> _EXERCISE PROMPT_: Write the records out once more, exactly as they are given.

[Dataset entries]

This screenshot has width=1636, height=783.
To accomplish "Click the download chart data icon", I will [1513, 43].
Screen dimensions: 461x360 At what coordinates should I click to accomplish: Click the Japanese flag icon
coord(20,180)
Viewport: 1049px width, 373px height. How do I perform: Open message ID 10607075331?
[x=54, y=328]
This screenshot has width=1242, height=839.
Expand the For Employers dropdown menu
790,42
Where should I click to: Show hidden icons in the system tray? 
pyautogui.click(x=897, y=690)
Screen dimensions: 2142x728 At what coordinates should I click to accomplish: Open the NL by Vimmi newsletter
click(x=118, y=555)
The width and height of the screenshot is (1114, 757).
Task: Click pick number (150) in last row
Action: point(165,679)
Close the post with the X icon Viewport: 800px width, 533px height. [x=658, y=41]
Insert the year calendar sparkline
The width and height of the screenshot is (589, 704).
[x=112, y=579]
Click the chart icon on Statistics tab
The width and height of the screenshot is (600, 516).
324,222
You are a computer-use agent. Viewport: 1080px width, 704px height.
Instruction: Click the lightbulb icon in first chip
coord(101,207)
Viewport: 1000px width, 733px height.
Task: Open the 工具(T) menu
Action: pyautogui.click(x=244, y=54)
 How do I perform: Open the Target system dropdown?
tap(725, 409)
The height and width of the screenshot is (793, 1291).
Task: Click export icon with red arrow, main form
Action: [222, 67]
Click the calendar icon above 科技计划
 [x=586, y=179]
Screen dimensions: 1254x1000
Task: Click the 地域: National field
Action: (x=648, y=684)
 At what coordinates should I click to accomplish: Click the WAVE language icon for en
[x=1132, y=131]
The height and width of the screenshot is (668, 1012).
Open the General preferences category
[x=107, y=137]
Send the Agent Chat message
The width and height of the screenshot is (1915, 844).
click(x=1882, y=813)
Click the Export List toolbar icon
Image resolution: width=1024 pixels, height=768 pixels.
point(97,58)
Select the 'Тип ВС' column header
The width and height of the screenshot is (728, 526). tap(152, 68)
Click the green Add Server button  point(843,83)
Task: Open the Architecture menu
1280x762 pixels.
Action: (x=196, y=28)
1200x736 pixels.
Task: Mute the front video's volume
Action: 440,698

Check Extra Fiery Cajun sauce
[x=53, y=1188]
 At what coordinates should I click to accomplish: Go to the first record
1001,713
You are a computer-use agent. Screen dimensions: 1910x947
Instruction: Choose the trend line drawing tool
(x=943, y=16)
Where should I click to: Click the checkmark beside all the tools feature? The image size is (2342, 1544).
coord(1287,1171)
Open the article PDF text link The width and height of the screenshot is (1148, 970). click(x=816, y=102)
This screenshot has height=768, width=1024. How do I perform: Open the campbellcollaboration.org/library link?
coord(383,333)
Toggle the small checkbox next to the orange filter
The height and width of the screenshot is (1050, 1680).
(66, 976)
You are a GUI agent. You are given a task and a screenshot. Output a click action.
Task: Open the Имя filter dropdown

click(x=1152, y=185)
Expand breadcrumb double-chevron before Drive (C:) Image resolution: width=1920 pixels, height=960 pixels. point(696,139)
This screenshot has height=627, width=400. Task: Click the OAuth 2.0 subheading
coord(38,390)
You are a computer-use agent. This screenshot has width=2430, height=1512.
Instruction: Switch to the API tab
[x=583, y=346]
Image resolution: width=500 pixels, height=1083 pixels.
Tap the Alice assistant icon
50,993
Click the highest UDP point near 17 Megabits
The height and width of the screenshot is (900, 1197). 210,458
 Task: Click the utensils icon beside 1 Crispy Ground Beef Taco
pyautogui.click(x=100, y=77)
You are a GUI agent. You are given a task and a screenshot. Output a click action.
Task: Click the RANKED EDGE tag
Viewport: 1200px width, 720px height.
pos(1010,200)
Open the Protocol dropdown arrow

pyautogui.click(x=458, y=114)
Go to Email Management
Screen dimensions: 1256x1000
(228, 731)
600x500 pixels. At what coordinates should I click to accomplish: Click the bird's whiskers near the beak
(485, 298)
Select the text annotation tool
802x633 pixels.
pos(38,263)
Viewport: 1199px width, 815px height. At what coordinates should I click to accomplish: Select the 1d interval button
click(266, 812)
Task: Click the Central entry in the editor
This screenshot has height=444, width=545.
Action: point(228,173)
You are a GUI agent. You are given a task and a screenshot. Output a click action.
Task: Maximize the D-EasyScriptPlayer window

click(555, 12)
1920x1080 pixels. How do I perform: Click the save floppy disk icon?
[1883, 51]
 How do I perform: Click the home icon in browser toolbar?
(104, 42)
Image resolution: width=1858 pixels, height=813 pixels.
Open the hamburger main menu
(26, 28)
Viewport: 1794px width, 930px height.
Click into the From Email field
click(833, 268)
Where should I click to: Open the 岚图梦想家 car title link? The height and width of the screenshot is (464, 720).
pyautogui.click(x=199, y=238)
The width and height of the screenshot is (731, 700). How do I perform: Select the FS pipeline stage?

> _RESPONSE FOR THIS EXERCISE_:
This screenshot has width=1636, height=783.
To accomplish "Click the download chart data icon", I will [1513, 43].
Screen dimensions: 461x360 At what coordinates should I click to accomplish: Click the Japanese flag icon
coord(20,180)
Viewport: 1049px width, 373px height. How do I perform: Open message ID 10607075331?
[x=54, y=328]
This screenshot has width=1242, height=839.
Expand the For Employers dropdown menu
790,42
Where should I click to: Show hidden icons in the system tray? 
pyautogui.click(x=897, y=690)
Screen dimensions: 2142x728 At what coordinates should I click to accomplish: Open the NL by Vimmi newsletter
click(x=118, y=555)
The width and height of the screenshot is (1114, 757).
Task: Click pick number (150) in last row
Action: point(165,679)
Close the post with the X icon Viewport: 800px width, 533px height. [x=658, y=41]
Insert the year calendar sparkline
The width and height of the screenshot is (589, 704).
[x=112, y=579]
Click the chart icon on Statistics tab
The width and height of the screenshot is (600, 516).
324,222
You are a computer-use agent. Viewport: 1080px width, 704px height.
Instruction: Click the lightbulb icon in first chip
coord(101,207)
Viewport: 1000px width, 733px height.
Task: Open the 工具(T) menu
Action: pyautogui.click(x=244, y=54)
 How do I perform: Open the Target system dropdown?
tap(725, 409)
The height and width of the screenshot is (793, 1291).
Task: Click export icon with red arrow, main form
Action: [222, 67]
Click the calendar icon above 科技计划
 [x=586, y=179]
Screen dimensions: 1254x1000
Task: Click the 地域: National field
Action: (x=648, y=684)
 At what coordinates should I click to accomplish: Click the WAVE language icon for en
[x=1132, y=131]
The height and width of the screenshot is (668, 1012).
Open the General preferences category
[x=107, y=137]
Send the Agent Chat message
The width and height of the screenshot is (1915, 844).
click(x=1882, y=813)
Click the Export List toolbar icon
Image resolution: width=1024 pixels, height=768 pixels.
point(97,58)
Select the 'Тип ВС' column header
The width and height of the screenshot is (728, 526). tap(152, 68)
Click the green Add Server button  point(843,83)
Task: Open the Architecture menu
1280x762 pixels.
Action: (x=196, y=28)
1200x736 pixels.
Task: Mute the front video's volume
Action: 440,698

Check Extra Fiery Cajun sauce
[x=53, y=1188]
 At what coordinates should I click to accomplish: Go to the first record
1001,713
You are a computer-use agent. Screen dimensions: 1910x947
Instruction: Choose the trend line drawing tool
(x=943, y=16)
Where should I click to: Click the checkmark beside all the tools feature? The image size is (2342, 1544).
coord(1287,1171)
Open the article PDF text link The width and height of the screenshot is (1148, 970). click(x=816, y=102)
This screenshot has height=768, width=1024. How do I perform: Open the campbellcollaboration.org/library link?
coord(383,333)
Toggle the small checkbox next to the orange filter
The height and width of the screenshot is (1050, 1680).
(66, 976)
You are a GUI agent. You are given a task and a screenshot. Output a click action.
Task: Open the Имя filter dropdown

click(x=1152, y=185)
Expand breadcrumb double-chevron before Drive (C:) Image resolution: width=1920 pixels, height=960 pixels. point(696,139)
This screenshot has height=627, width=400. Task: Click the OAuth 2.0 subheading
coord(38,390)
You are a computer-use agent. This screenshot has width=2430, height=1512.
Instruction: Switch to the API tab
[x=583, y=346]
Image resolution: width=500 pixels, height=1083 pixels.
Tap the Alice assistant icon
50,993
Click the highest UDP point near 17 Megabits
The height and width of the screenshot is (900, 1197). 210,458
 Task: Click the utensils icon beside 1 Crispy Ground Beef Taco
pyautogui.click(x=100, y=77)
You are a GUI agent. You are given a task and a screenshot. Output a click action.
Task: Click the RANKED EDGE tag
Viewport: 1200px width, 720px height.
pos(1010,200)
Open the Protocol dropdown arrow

pyautogui.click(x=458, y=114)
Go to Email Management
Screen dimensions: 1256x1000
(228, 731)
600x500 pixels. At what coordinates should I click to accomplish: Click the bird's whiskers near the beak
(485, 298)
Select the text annotation tool
802x633 pixels.
pos(38,263)
Viewport: 1199px width, 815px height. At what coordinates should I click to accomplish: Select the 1d interval button
click(266, 812)
Task: Click the Central entry in the editor
This screenshot has height=444, width=545.
Action: point(228,173)
You are a GUI agent. You are given a task and a screenshot. Output a click action.
Task: Maximize the D-EasyScriptPlayer window

click(555, 12)
1920x1080 pixels. How do I perform: Click the save floppy disk icon?
[1883, 51]
 How do I perform: Click the home icon in browser toolbar?
(104, 42)
Image resolution: width=1858 pixels, height=813 pixels.
Open the hamburger main menu
(26, 28)
Viewport: 1794px width, 930px height.
Click into the From Email field
click(833, 268)
Where should I click to: Open the 岚图梦想家 car title link? The height and width of the screenshot is (464, 720).
pyautogui.click(x=199, y=238)
The width and height of the screenshot is (731, 700). How do I perform: Select the FS pipeline stage?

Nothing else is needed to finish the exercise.